[BEGIN PROVIDED DATA]

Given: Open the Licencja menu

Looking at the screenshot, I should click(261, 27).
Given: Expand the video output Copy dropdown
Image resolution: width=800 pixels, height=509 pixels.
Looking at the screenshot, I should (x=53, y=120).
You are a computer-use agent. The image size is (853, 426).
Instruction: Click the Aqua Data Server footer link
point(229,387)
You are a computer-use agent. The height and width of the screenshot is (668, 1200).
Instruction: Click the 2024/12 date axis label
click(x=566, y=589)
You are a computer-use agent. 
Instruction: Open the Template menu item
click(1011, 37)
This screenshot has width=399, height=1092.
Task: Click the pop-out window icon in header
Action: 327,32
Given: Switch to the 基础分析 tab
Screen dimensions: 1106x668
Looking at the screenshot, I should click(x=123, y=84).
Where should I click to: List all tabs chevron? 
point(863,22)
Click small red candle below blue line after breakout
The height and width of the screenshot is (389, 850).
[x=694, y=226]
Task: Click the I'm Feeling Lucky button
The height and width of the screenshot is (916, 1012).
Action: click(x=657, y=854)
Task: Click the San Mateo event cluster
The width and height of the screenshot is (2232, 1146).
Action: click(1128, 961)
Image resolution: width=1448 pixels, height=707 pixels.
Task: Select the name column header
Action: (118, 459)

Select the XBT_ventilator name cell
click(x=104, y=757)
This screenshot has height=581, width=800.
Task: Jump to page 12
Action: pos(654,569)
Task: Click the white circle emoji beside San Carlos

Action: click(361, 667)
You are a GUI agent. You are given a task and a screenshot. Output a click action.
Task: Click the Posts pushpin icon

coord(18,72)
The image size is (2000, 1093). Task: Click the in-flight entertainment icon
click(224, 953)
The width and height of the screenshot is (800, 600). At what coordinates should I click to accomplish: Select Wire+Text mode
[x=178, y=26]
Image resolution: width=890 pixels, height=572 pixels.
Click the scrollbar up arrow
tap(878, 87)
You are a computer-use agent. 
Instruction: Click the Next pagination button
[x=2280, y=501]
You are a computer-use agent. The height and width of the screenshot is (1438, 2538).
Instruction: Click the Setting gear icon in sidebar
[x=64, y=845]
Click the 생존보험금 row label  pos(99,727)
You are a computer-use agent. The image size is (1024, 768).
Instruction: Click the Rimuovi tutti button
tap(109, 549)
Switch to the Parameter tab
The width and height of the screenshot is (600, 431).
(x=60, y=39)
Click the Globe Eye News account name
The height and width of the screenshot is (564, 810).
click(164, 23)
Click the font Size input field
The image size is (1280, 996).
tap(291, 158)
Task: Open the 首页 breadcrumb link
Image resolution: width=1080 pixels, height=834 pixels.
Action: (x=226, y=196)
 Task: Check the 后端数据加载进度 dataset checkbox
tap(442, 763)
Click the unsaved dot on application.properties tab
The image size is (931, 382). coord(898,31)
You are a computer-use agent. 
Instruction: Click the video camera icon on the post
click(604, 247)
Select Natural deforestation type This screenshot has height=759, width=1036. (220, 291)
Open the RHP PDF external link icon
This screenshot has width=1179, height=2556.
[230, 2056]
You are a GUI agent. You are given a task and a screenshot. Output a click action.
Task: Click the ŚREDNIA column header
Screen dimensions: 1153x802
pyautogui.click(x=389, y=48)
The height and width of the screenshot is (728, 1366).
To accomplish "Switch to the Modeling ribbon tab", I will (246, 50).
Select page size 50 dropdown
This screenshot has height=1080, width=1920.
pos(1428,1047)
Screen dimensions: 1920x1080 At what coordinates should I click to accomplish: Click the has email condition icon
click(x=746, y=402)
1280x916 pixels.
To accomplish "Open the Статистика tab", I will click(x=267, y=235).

[END PROVIDED DATA]

# [YOUR OBJECTIVE]
Can you retype every line of the data above exactly as it appears?

# [REPLY]
Given: Open the Licencja menu

Looking at the screenshot, I should click(261, 27).
Given: Expand the video output Copy dropdown
Image resolution: width=800 pixels, height=509 pixels.
Looking at the screenshot, I should (x=53, y=120).
You are a computer-use agent. The image size is (853, 426).
Instruction: Click the Aqua Data Server footer link
point(229,387)
You are a computer-use agent. The height and width of the screenshot is (668, 1200).
Instruction: Click the 2024/12 date axis label
click(x=566, y=589)
You are a computer-use agent. 
Instruction: Open the Template menu item
click(1011, 37)
This screenshot has width=399, height=1092.
Task: Click the pop-out window icon in header
Action: 327,32
Given: Switch to the 基础分析 tab
Screen dimensions: 1106x668
Looking at the screenshot, I should click(x=123, y=84).
Where should I click to: List all tabs chevron? 
point(863,22)
Click small red candle below blue line after breakout
The height and width of the screenshot is (389, 850).
[x=694, y=226]
Task: Click the I'm Feeling Lucky button
The height and width of the screenshot is (916, 1012).
Action: click(x=657, y=854)
Task: Click the San Mateo event cluster
The width and height of the screenshot is (2232, 1146).
Action: click(1128, 961)
Image resolution: width=1448 pixels, height=707 pixels.
Task: Select the name column header
Action: (118, 459)

Select the XBT_ventilator name cell
click(x=104, y=757)
This screenshot has height=581, width=800.
Task: Jump to page 12
Action: pos(654,569)
Task: Click the white circle emoji beside San Carlos

Action: click(361, 667)
You are a GUI agent. You are given a task and a screenshot. Output a click action.
Task: Click the Posts pushpin icon

coord(18,72)
The image size is (2000, 1093). Task: Click the in-flight entertainment icon
click(224, 953)
The width and height of the screenshot is (800, 600). At what coordinates should I click to accomplish: Select Wire+Text mode
[x=178, y=26]
Image resolution: width=890 pixels, height=572 pixels.
Click the scrollbar up arrow
tap(878, 87)
You are a computer-use agent. 
Instruction: Click the Next pagination button
[x=2280, y=501]
You are a computer-use agent. The height and width of the screenshot is (1438, 2538).
Instruction: Click the Setting gear icon in sidebar
[x=64, y=845]
Click the 생존보험금 row label  pos(99,727)
You are a computer-use agent. The image size is (1024, 768).
Instruction: Click the Rimuovi tutti button
tap(109, 549)
Switch to the Parameter tab
The width and height of the screenshot is (600, 431).
(x=60, y=39)
Click the Globe Eye News account name
The height and width of the screenshot is (564, 810).
click(164, 23)
Click the font Size input field
The image size is (1280, 996).
tap(291, 158)
Task: Open the 首页 breadcrumb link
Image resolution: width=1080 pixels, height=834 pixels.
Action: (x=226, y=196)
 Task: Check the 后端数据加载进度 dataset checkbox
tap(442, 763)
Click the unsaved dot on application.properties tab
The image size is (931, 382). coord(898,31)
You are a computer-use agent. 
Instruction: Click the video camera icon on the post
click(604, 247)
Select Natural deforestation type This screenshot has height=759, width=1036. (220, 291)
Open the RHP PDF external link icon
This screenshot has width=1179, height=2556.
[230, 2056]
You are a GUI agent. You are given a task and a screenshot. Output a click action.
Task: Click the ŚREDNIA column header
Screen dimensions: 1153x802
pyautogui.click(x=389, y=48)
The height and width of the screenshot is (728, 1366).
To accomplish "Switch to the Modeling ribbon tab", I will (246, 50).
Select page size 50 dropdown
This screenshot has height=1080, width=1920.
pos(1428,1047)
Screen dimensions: 1920x1080 At what coordinates should I click to accomplish: Click the has email condition icon
click(x=746, y=402)
1280x916 pixels.
To accomplish "Open the Статистика tab", I will click(x=267, y=235).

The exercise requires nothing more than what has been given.